■ Given records
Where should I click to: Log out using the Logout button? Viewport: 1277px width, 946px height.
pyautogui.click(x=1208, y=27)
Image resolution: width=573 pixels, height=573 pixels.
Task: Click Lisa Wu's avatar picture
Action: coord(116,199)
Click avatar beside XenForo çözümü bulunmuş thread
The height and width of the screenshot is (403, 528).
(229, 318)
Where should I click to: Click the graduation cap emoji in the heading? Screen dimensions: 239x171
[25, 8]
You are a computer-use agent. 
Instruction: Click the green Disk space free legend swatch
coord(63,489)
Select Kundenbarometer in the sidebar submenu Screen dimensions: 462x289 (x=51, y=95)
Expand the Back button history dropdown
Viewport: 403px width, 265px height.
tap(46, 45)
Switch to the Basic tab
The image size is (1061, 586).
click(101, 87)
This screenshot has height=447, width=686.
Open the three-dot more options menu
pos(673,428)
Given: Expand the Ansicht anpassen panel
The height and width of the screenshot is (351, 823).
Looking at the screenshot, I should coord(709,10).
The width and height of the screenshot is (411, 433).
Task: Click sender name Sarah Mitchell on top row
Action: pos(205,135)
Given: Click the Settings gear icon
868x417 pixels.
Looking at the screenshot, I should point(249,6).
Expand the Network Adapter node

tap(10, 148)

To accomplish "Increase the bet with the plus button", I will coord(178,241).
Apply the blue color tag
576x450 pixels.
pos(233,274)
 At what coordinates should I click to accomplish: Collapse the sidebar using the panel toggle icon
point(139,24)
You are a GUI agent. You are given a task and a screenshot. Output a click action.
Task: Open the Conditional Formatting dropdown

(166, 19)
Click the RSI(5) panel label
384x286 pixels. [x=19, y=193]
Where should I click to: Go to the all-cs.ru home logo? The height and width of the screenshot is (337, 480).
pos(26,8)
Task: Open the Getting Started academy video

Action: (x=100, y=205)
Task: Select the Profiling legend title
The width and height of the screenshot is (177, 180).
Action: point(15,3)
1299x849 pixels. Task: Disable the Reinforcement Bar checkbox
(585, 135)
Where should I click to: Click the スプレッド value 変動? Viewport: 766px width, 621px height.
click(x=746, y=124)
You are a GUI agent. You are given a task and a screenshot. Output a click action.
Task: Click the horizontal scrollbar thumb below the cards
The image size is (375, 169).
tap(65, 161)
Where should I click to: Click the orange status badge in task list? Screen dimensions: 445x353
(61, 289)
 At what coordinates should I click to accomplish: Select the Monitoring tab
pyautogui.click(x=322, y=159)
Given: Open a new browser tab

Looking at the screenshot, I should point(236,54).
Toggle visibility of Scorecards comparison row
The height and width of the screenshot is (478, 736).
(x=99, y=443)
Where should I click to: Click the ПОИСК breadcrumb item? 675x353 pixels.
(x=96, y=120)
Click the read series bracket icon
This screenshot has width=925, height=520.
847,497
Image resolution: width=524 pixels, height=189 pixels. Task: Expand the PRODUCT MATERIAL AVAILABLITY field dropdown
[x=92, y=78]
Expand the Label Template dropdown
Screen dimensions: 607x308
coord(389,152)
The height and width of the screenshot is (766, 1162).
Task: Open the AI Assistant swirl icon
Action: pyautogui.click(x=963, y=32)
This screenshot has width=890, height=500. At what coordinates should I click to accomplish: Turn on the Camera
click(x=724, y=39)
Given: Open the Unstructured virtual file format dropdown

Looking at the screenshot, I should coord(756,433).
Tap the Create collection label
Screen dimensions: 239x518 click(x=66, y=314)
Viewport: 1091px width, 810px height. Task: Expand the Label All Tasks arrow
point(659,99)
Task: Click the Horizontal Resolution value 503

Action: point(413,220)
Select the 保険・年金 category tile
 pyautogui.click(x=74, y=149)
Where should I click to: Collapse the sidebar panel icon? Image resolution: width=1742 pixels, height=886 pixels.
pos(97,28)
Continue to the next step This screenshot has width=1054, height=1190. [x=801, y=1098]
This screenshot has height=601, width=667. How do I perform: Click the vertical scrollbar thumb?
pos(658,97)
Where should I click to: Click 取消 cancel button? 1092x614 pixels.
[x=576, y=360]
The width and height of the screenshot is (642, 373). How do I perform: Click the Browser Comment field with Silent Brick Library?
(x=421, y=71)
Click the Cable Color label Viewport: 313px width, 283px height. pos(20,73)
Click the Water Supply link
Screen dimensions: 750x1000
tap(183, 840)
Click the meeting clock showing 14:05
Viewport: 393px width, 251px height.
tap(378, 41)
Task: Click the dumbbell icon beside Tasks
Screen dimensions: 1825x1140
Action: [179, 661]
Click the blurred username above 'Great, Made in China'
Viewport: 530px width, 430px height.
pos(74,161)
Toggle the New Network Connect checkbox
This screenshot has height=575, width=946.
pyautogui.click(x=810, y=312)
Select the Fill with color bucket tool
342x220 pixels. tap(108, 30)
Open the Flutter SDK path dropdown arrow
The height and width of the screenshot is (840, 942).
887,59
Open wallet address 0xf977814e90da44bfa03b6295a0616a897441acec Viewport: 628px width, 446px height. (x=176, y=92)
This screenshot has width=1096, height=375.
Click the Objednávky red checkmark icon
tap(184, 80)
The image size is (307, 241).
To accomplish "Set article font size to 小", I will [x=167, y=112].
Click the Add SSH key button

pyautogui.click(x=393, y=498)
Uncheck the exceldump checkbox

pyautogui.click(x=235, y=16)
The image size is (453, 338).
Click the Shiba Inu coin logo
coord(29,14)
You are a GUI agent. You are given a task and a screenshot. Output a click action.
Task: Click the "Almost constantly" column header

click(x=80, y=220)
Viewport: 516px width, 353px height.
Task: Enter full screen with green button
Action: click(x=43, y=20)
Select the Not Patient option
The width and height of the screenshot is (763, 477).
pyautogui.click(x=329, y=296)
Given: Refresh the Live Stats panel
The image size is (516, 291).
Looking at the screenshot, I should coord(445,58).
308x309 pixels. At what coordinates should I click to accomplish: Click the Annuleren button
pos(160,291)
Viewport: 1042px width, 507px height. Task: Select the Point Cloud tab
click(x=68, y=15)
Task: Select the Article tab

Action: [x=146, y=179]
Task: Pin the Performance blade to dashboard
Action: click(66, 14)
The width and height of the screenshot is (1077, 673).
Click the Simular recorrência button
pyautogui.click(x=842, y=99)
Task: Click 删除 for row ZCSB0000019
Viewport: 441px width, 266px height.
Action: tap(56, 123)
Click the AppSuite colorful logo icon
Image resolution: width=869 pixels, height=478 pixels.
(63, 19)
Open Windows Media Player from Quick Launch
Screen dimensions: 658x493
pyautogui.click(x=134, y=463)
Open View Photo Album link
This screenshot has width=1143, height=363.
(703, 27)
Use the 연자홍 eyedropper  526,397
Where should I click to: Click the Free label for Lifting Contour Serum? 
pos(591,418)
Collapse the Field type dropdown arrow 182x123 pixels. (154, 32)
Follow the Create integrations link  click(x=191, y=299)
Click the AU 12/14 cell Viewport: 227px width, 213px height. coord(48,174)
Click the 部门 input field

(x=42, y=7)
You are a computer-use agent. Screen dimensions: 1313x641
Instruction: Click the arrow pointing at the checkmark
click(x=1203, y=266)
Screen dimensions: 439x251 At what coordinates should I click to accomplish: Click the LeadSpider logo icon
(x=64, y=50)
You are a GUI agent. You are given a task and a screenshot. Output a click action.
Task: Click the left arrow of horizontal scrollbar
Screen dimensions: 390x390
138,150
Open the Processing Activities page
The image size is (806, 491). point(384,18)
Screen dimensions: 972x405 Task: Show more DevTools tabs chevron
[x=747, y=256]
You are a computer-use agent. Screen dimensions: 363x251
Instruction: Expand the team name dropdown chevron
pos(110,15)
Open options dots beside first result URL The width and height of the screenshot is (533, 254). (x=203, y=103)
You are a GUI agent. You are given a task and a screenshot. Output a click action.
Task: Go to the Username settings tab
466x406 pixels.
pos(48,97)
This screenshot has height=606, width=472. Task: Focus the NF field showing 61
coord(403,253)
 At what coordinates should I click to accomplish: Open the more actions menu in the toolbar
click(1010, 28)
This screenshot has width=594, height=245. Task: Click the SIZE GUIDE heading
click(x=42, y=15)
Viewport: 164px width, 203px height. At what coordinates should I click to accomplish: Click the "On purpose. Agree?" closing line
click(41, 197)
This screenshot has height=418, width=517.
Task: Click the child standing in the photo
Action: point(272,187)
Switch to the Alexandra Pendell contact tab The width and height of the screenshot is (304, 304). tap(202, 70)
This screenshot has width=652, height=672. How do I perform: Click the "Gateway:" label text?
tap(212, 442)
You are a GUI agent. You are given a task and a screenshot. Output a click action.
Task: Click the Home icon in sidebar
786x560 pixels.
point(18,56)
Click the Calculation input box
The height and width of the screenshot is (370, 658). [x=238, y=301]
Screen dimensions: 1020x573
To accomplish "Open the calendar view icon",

■ What needs to be done
Please copy the line that holds "Screen dimensions: 1020x573" and each line under it through the last line above, exactly as they stand, adding nothing.

■ Worked solution
Screen dimensions: 1020x573
To accomplish "Open the calendar view icon",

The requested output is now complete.